Supplied material —

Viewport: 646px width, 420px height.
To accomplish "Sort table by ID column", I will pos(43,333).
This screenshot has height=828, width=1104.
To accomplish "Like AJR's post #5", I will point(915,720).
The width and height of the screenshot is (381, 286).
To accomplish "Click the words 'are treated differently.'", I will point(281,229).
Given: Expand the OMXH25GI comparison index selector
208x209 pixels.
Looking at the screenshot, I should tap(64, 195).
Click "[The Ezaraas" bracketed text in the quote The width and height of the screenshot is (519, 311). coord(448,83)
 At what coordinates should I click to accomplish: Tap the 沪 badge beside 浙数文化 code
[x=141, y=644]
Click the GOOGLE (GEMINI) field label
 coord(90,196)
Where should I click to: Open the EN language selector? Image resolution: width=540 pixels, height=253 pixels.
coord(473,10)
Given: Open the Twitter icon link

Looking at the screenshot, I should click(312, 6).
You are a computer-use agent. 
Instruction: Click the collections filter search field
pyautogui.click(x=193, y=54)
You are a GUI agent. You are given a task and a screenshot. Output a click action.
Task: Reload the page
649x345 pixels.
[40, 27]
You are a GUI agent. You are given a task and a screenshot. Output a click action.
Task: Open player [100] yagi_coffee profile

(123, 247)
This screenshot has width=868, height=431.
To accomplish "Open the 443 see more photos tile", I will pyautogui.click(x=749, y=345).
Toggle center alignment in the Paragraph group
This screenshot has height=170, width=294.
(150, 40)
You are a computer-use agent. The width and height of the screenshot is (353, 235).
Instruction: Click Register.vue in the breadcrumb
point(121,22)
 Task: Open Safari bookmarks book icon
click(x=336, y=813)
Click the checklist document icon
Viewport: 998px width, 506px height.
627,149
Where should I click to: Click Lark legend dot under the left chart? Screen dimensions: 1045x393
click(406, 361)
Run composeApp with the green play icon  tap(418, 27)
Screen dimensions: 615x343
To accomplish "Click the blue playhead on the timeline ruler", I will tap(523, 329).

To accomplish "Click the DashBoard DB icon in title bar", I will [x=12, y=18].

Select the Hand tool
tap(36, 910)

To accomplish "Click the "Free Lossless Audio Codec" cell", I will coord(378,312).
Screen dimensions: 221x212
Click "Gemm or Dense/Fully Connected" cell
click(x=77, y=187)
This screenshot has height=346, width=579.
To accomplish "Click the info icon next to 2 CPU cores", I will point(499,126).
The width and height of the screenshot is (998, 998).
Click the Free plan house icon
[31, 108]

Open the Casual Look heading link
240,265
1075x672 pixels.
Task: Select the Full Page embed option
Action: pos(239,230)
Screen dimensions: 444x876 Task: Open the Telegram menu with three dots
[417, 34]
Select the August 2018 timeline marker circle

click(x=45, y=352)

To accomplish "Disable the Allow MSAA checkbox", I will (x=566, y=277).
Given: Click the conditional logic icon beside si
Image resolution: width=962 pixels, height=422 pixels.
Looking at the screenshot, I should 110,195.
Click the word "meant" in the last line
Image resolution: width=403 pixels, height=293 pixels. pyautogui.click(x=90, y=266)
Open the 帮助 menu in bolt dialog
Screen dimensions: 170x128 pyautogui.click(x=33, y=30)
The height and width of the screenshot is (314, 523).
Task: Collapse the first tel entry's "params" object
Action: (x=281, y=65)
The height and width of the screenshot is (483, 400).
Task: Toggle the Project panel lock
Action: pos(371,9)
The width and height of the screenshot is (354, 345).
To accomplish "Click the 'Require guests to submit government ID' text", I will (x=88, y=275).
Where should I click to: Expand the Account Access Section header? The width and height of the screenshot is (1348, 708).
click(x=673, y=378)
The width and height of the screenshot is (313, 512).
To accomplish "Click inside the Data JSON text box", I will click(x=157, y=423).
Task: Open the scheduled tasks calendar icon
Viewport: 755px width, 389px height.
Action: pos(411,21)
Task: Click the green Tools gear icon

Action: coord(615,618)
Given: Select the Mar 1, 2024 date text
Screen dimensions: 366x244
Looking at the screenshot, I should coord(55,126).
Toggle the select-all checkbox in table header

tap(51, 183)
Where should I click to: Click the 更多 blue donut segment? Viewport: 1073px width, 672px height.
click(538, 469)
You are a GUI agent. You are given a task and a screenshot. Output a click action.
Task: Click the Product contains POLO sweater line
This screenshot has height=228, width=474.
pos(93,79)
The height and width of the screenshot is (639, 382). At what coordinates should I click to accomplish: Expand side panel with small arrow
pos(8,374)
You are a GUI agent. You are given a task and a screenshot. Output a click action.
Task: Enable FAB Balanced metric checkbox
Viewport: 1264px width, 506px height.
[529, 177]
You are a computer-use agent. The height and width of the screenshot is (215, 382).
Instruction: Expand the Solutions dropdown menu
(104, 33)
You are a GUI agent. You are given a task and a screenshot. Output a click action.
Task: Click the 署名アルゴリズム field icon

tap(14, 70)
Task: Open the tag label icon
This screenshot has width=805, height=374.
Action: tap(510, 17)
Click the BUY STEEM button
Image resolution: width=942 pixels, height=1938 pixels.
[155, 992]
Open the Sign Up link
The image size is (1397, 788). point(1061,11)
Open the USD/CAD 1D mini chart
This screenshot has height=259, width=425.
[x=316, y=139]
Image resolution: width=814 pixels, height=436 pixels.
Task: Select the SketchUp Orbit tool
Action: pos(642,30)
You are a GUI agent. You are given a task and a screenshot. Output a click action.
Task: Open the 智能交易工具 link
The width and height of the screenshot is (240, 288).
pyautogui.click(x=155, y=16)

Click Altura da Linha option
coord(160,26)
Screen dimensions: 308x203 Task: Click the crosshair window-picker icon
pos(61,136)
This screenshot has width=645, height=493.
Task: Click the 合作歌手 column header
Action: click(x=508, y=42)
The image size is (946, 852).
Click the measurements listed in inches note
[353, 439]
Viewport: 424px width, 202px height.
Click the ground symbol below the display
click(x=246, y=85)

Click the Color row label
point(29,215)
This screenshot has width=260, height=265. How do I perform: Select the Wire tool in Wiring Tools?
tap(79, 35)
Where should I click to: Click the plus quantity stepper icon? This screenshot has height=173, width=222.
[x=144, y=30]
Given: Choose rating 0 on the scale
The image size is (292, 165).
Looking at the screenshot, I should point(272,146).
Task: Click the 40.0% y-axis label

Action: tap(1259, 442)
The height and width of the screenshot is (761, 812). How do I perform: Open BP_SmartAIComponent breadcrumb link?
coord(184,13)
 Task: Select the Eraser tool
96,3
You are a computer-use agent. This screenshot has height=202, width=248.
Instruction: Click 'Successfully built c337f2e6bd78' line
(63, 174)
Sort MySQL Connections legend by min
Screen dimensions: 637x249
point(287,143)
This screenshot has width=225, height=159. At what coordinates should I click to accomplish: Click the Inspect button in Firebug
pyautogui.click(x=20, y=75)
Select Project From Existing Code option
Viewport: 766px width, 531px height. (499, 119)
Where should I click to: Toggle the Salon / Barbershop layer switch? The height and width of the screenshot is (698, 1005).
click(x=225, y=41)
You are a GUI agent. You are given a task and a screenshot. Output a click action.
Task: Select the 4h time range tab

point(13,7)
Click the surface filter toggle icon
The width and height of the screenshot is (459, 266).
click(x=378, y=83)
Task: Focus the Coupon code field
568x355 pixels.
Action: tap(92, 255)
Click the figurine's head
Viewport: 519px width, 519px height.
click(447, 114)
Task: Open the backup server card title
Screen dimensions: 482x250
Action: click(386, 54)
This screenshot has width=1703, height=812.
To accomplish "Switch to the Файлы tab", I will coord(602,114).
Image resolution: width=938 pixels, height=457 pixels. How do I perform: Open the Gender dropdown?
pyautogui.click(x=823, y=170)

Activity — Going through the entries, return every line holding the word "text".

Reply to the exercise —
Click "[The Ezaraas" bracketed text in the quote The width and height of the screenshot is (519, 311). coord(448,83)
To accomplish "Click the 'Require guests to submit government ID' text", I will (x=88, y=275).
To accomplish "Click inside the Data JSON text box", I will click(x=157, y=423).
Given: Select the Mar 1, 2024 date text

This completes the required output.